If the margin floor or efficiency delta weakens, the re-rating risk becomes the dominant variable.
Valuation Reality Check…
At current prices, AVGO trades at roughly 35x forward non-GAAP earnings and around 49x EV/EBITDA (TTM). These metrics reflect how the market is valuing the company’s ongoing earnings power rather than acquisition accounting noise. That’s elevated for a business with substantial semiconductor exposure, but it makes more sense if you buy the software compounder narrative. The implied assumption is that AVGO deserves to trade like Oracle rather than Marvell.
For that underwriting to hold, VMware must continue providing durable margin support, AI revenue must compound at 30% or better, and the inference efficiency delta must remain intact. If all three play out, paying 35x earnings for a business growing revenue north of 20% with gross margins above 75% is defensible.
But if any of them slip, the valuation leaves little room for error. Margin compression or a slowdown in AI growth would likely trigger meaningful multiple contraction. Even a re-rating to 20x earnings, which would still be generous for a hardware-heavy business, implies 30% or more downside from current levels.
Final Thoughts…
AVGO is a well-run company with real advantages.
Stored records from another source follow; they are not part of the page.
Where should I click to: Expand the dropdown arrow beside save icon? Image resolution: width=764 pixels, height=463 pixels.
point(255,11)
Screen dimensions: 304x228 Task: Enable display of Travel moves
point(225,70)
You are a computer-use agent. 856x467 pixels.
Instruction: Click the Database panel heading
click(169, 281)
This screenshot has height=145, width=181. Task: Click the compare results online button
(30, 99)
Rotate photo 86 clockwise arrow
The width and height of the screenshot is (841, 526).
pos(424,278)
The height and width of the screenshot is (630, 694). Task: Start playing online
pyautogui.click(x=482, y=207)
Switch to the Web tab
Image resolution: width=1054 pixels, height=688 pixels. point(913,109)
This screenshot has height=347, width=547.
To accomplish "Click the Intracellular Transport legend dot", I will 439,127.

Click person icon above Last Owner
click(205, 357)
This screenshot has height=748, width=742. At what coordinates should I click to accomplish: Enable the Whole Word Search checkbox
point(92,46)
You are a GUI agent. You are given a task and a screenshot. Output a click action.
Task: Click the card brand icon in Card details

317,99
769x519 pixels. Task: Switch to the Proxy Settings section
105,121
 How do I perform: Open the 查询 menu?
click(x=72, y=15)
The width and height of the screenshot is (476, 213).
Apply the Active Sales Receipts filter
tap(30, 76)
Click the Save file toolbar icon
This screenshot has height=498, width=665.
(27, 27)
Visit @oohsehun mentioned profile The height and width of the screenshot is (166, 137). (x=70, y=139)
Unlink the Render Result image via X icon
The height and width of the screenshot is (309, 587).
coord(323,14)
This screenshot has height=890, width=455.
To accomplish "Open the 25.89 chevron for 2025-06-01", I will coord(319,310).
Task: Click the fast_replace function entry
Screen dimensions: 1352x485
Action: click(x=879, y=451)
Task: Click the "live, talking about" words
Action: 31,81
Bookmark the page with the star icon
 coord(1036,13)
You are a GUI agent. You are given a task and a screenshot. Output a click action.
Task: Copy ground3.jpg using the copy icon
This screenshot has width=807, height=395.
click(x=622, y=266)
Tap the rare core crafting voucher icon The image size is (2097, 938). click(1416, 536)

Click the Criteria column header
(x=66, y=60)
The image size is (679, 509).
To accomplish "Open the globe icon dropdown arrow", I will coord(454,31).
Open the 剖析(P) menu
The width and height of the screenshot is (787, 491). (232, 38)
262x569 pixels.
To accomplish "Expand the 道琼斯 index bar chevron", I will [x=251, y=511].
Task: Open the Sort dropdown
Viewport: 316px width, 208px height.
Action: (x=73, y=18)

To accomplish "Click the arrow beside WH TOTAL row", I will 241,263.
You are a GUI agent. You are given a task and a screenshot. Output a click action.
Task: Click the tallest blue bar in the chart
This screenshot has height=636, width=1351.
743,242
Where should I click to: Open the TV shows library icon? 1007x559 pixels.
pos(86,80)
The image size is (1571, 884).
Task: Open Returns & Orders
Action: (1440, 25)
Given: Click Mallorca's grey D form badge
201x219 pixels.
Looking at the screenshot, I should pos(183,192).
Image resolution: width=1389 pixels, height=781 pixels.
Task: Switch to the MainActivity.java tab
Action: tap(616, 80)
Hyperscaler relationships are embedded, the physical layer moat is meaningful, and VMware adds a powerful software engine when renewal economics hold.
The issue is not whether the consensus has evidence. It does.
The issue is that the current valuation assumes that evidence remains structural, with limited tolerance for slippage in margins, VMware retention, or competitive dynamics.
In other words, the market is already paying for the AI utility narrative to play out cleanly.
That leaves the thesis governed by a small set of observable checkpoints:
Gross margin trajectory: A sustained move below 75% would signal the margin-blend math is shifting.
VMware renewal rates: Any meaningful churn pressure from regulatory probes or pricing backlash weakens the software floor.
NVIDIA’s inference benchmarks: A narrowing efficiency gap reduces the economic case for custom silicon.
Hyperscaler commentary: Signals of vendor diversification (specifically regarding MediaTek/Google or Marvell), second sourcing, or physical-layer internalization matter more than headlines.